No que toca ao exame objetivo, 58,5% HO e 60,7% MD indicou realizar o exame extra oral, com palpação dos nódulos linfáticos da região da cabeça e pescoço. Os estudos encontrados na literatura revelaram também que os participantes consideram a palpação dos nódulos linfáticos como fator basilar no despiste do cancro oral.9 Gajendra et al.9 demonstrou que os MD se sentem mais confortáveis para realizar a palpação dos nódulos linfáticos do que os HO. Segundo Pinto et al.,13 40,2% dos MD faz sempre um exame completo com inspeção da mucosa oral, língua, pavimento da boca e região retromolar, pelo menos a cada 6 meses e, apenas 7,4% faz palpação dos linfonodos cervicais a cada 6 meses, sendo inferior ao que se verifica noutros estudos europeus.11
Também se verificou que os HO promovem mais sessões de cessação tabágica do que os MD. Relativamente aos MD, 35,4% afirmou já ter realizado uma biópsia mas apenas 14,0% admitiu ser essa a abordagem clínica perante uma lesão suspeita.
Assim, apesar de se verificar que a maioria dos inquiridos apresenta os conhecimentos teóricos corretos e os considerou, juntamente com a capacidade de diagnóstico de clínico, como “razoáveis”, mais de 90% referiu ser importante ter formação adicional nesta área.
No estudo previamente publicado em Portugal sobre este tema, 90% dos profissionais identificou a infeção pelo VPH como fator de risco para o cancro oral, enquanto que neste nosso estudo essa associação foi feita por menos de metade dos participantes.13
Nos restantes estudos europeus, verificou-se uma percentagem mais alta de identificação do CPC como tipo histológico mais frequentemente associado ao cancro oral, por parte dos médicos dentistas.
Também se verificou que, relativamente ao exame objetivo, os profissionais realizam uma inspeção menos cuidadosa da cavidade oral em Portugal do que nos restantes países da Europa. No entanto, instruem mais os doentes para um autoexame da cavidade oral.
É imperativo um exame abrangente da cavidade oral dos pacientes, bem como a avaliação do risco. Estas são medidas que podem levar à prevenção e deteção precoce do cancro oral.
Os profissionais de saúde devem, ainda, ajudar a esclarecer os seus pacientes sobre os fatores etiológicos implicados no aparecimento e progressão do cancro.

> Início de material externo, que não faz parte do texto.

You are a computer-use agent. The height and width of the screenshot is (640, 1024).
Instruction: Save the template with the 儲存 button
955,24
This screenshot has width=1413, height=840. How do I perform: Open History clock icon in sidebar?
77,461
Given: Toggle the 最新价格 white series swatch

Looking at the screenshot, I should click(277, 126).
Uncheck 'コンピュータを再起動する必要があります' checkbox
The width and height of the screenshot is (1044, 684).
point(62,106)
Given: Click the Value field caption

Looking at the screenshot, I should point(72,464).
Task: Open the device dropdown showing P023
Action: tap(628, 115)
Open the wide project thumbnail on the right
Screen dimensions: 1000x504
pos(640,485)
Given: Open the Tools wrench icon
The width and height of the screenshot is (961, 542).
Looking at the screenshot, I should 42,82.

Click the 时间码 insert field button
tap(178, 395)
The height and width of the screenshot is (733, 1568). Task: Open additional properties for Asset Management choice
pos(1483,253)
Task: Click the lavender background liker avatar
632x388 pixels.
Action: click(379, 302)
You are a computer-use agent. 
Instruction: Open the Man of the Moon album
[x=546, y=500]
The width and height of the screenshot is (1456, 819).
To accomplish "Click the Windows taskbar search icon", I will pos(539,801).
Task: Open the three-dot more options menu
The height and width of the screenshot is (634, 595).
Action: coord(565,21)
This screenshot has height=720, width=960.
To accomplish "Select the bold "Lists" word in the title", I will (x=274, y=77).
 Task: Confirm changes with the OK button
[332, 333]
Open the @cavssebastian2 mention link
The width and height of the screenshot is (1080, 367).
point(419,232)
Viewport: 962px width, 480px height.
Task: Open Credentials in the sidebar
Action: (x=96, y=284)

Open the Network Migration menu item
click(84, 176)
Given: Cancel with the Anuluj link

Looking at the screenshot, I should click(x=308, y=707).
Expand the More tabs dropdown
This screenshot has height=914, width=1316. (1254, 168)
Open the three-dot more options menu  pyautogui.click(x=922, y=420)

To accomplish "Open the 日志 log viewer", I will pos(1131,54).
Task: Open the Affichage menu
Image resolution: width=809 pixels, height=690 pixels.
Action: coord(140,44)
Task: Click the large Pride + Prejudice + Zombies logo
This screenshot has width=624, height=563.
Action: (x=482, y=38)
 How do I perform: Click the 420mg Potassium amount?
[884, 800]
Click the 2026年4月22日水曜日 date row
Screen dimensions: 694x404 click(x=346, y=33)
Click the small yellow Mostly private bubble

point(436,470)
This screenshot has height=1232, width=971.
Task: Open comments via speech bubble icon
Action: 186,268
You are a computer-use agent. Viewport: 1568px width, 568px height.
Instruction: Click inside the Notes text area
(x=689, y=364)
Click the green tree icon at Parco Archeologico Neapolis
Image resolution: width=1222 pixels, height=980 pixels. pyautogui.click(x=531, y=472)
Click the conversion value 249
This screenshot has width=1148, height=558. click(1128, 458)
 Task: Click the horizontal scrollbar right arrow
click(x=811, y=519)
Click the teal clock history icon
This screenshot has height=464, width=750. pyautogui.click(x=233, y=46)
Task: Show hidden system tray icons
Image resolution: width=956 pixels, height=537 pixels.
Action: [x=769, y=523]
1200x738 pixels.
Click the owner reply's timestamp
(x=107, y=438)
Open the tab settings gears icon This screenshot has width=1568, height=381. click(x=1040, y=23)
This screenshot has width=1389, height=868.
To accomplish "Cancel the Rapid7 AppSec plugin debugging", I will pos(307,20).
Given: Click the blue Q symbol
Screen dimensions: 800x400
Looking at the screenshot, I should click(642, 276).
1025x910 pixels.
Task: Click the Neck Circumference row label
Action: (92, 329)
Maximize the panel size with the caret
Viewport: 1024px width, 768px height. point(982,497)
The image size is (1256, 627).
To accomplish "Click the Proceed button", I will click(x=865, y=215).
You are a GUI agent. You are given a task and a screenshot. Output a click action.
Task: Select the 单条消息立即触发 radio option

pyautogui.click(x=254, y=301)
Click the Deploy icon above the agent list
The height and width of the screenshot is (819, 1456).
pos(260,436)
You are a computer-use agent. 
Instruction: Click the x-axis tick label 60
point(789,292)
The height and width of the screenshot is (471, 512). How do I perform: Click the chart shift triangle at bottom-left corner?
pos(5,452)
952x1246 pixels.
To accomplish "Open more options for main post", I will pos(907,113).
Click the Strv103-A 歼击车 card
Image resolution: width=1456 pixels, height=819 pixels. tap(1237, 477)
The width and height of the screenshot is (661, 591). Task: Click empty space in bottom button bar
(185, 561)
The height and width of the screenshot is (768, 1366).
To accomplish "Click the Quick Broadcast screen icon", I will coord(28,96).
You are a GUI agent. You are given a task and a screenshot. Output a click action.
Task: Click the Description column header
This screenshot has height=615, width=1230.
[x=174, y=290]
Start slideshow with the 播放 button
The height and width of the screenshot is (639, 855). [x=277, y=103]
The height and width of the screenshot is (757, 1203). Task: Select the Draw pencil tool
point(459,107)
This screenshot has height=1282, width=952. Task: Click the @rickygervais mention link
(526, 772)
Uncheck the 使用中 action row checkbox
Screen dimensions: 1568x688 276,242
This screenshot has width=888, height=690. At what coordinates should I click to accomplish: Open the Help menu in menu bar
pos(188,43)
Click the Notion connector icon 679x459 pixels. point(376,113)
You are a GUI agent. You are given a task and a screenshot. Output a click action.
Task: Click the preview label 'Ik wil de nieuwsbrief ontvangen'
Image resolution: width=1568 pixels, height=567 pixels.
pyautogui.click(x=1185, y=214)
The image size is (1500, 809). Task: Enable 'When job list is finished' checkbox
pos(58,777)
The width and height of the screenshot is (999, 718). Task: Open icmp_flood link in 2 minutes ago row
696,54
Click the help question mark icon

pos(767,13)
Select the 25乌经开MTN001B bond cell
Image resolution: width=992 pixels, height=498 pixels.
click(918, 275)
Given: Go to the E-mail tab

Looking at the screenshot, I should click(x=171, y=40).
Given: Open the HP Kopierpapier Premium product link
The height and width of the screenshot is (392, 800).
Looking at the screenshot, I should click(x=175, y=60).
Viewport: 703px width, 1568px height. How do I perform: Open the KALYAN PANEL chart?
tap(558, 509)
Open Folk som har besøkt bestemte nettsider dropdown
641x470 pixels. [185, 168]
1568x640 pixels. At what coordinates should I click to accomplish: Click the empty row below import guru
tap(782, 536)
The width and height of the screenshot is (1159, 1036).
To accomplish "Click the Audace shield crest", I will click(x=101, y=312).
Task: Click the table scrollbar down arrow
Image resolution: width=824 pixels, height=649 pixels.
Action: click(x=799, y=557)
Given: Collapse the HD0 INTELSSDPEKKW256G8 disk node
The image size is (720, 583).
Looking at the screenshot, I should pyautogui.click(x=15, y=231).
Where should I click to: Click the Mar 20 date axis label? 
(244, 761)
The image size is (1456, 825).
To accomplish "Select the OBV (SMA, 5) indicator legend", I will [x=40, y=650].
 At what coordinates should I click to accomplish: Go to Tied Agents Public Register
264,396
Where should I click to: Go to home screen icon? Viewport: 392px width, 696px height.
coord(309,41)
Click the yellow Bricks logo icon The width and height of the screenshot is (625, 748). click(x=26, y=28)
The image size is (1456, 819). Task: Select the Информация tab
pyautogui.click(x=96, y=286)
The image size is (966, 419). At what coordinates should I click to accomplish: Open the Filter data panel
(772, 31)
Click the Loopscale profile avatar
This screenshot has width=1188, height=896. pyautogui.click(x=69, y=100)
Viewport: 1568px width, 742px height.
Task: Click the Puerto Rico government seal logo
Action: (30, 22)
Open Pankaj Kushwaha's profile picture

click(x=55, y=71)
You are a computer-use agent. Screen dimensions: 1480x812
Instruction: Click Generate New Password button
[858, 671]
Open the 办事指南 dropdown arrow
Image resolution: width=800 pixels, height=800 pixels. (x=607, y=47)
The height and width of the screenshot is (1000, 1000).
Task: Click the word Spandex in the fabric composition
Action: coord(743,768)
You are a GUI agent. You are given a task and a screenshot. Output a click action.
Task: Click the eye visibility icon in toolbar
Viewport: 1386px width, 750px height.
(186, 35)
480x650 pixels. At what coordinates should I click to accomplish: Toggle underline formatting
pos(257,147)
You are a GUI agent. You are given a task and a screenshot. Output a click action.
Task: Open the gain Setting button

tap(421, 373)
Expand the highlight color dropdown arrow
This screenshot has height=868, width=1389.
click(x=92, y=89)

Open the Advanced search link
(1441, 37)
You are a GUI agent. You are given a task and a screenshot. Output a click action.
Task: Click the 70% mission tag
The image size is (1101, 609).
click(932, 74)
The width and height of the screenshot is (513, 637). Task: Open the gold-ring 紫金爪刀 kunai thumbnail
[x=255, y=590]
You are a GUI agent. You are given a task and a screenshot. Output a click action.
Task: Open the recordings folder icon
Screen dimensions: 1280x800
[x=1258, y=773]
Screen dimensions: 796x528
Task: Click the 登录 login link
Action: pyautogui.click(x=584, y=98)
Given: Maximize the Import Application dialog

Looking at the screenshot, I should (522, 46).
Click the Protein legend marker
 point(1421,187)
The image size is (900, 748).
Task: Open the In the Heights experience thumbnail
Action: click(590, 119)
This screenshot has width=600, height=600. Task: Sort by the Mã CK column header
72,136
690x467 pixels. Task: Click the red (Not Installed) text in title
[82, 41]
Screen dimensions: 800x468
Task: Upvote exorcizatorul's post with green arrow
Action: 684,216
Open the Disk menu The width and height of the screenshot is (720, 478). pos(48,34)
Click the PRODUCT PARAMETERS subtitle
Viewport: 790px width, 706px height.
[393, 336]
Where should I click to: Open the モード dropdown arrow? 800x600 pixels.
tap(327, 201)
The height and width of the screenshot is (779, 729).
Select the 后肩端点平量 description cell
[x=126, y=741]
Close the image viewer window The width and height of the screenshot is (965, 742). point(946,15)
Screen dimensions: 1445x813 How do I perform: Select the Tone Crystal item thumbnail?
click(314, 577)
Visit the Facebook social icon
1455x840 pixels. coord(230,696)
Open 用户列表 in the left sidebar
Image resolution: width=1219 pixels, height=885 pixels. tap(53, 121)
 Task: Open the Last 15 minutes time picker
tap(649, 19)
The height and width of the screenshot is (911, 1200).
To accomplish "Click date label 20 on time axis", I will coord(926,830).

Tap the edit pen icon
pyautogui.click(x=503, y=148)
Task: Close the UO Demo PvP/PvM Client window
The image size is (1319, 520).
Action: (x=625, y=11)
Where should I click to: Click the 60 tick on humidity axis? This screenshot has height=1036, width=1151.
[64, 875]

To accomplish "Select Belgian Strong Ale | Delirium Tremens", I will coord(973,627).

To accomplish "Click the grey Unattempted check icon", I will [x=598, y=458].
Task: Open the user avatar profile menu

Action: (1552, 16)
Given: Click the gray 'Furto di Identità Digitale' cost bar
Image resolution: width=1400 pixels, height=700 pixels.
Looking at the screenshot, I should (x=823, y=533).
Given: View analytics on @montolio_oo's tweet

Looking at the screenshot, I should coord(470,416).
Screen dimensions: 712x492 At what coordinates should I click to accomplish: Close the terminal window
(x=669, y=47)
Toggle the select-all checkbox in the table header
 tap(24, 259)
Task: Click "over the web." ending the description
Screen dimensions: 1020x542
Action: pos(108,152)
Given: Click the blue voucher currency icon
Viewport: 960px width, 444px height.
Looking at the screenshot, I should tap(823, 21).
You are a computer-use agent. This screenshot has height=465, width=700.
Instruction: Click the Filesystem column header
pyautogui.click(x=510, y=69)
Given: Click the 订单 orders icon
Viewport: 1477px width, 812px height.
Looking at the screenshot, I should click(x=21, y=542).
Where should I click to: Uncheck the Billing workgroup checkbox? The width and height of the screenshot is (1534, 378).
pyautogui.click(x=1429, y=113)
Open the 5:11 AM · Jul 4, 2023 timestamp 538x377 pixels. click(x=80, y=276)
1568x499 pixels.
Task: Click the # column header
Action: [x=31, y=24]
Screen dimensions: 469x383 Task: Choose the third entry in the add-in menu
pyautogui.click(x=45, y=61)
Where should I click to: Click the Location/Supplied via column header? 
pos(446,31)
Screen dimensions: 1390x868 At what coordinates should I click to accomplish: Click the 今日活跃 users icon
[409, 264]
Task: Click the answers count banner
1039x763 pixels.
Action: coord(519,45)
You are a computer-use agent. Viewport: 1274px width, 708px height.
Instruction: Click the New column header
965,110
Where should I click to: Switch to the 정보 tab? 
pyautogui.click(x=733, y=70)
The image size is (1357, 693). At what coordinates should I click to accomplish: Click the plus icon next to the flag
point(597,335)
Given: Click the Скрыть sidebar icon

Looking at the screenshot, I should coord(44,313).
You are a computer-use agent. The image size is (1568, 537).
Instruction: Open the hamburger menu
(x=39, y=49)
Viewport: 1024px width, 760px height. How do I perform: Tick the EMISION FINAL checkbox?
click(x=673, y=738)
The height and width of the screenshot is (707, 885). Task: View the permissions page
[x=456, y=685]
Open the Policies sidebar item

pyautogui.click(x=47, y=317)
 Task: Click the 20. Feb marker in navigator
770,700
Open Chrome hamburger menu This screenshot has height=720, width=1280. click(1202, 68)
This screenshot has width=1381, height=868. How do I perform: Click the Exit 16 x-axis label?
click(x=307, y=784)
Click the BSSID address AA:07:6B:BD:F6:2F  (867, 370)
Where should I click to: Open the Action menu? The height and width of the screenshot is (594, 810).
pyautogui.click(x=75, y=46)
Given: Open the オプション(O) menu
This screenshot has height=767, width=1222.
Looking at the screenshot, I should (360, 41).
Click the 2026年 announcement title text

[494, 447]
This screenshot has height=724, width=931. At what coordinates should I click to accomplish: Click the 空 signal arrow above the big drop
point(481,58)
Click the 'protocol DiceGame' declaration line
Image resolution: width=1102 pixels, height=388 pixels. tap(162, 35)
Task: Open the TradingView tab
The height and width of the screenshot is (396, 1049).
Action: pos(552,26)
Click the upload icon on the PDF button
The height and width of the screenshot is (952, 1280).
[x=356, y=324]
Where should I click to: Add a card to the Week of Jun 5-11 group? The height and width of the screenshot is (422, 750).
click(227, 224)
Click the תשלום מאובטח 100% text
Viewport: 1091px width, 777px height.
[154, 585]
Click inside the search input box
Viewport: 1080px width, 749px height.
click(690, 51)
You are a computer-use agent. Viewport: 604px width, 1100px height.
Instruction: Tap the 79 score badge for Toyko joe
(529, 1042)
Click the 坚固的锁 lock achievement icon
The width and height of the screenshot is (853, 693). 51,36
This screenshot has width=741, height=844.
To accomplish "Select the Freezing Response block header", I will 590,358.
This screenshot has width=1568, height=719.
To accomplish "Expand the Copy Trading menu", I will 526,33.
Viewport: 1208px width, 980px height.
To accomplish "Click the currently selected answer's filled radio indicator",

Sendo os higienistas orais técnicos de diagnóstico e terapêutica, são um grupo dos profissionais de saúde oral que têm um papel preponderante na prevenção e diagnóstico de patologias, nomeadamente das lesões potencialmente malignas e do cancro oral. Além disso, muitas vezes, o primeiro contacto dos doentes é com o higienista oral e não com o médico dentista e, portanto, esta é uma razão pela qual este grupo de profissionais deve ser instruído.
Tendo em conta a população de profissionais de saúde oral em Portugal, com 11640 MD inscritos na Ordem dos Médicos Dentistas em 2020 e 740 HO em 2019, foi obtido um reduzido número de respostas.14,15 No entanto, apesar de se tratar de uma amostra de conveniência e dada a escassez de dados, este estudo pode ser um bom contributo para o conhecimento desta temática em Portugal. Os resultados deste estudo devem ser interpretados conhecendo as limitações metodológicas próprias de um estudo observacional.
Desta forma, e tendo em conta os resultados deste estudo, é muito importante criar estratégias preventivas para que uma melhoria possa ser alcançada gradualmente, aumentado a consciencialização sobre a importância do papel dos profissionais de saúde oral como comunicadores de mensagens de saúde pública.
Conclusões
Apesar das limitações deste estudo, conclui-se que a maioria dos profissionais apresenta conhecimentos teóricos corretos. Mais de 50% dos profissionais considerou os seus conhecimentos e capacidade de diagnóstico como “razoáveis”. No entanto, só 14% dos MD referiu fazer biópsia de lesões. Mais de 90% dos profissionais de saúde referiu, ainda, ser importante ter formação adicional nesta área para um correto diagnóstico e tratamento.
Por outro lado, também se verificou que os HO promovem mais sessões de cessação tabágica do que os MD e que os MD se sentem mais confortáveis para realizar a palpação dos nódulos linfáticos do que os HO.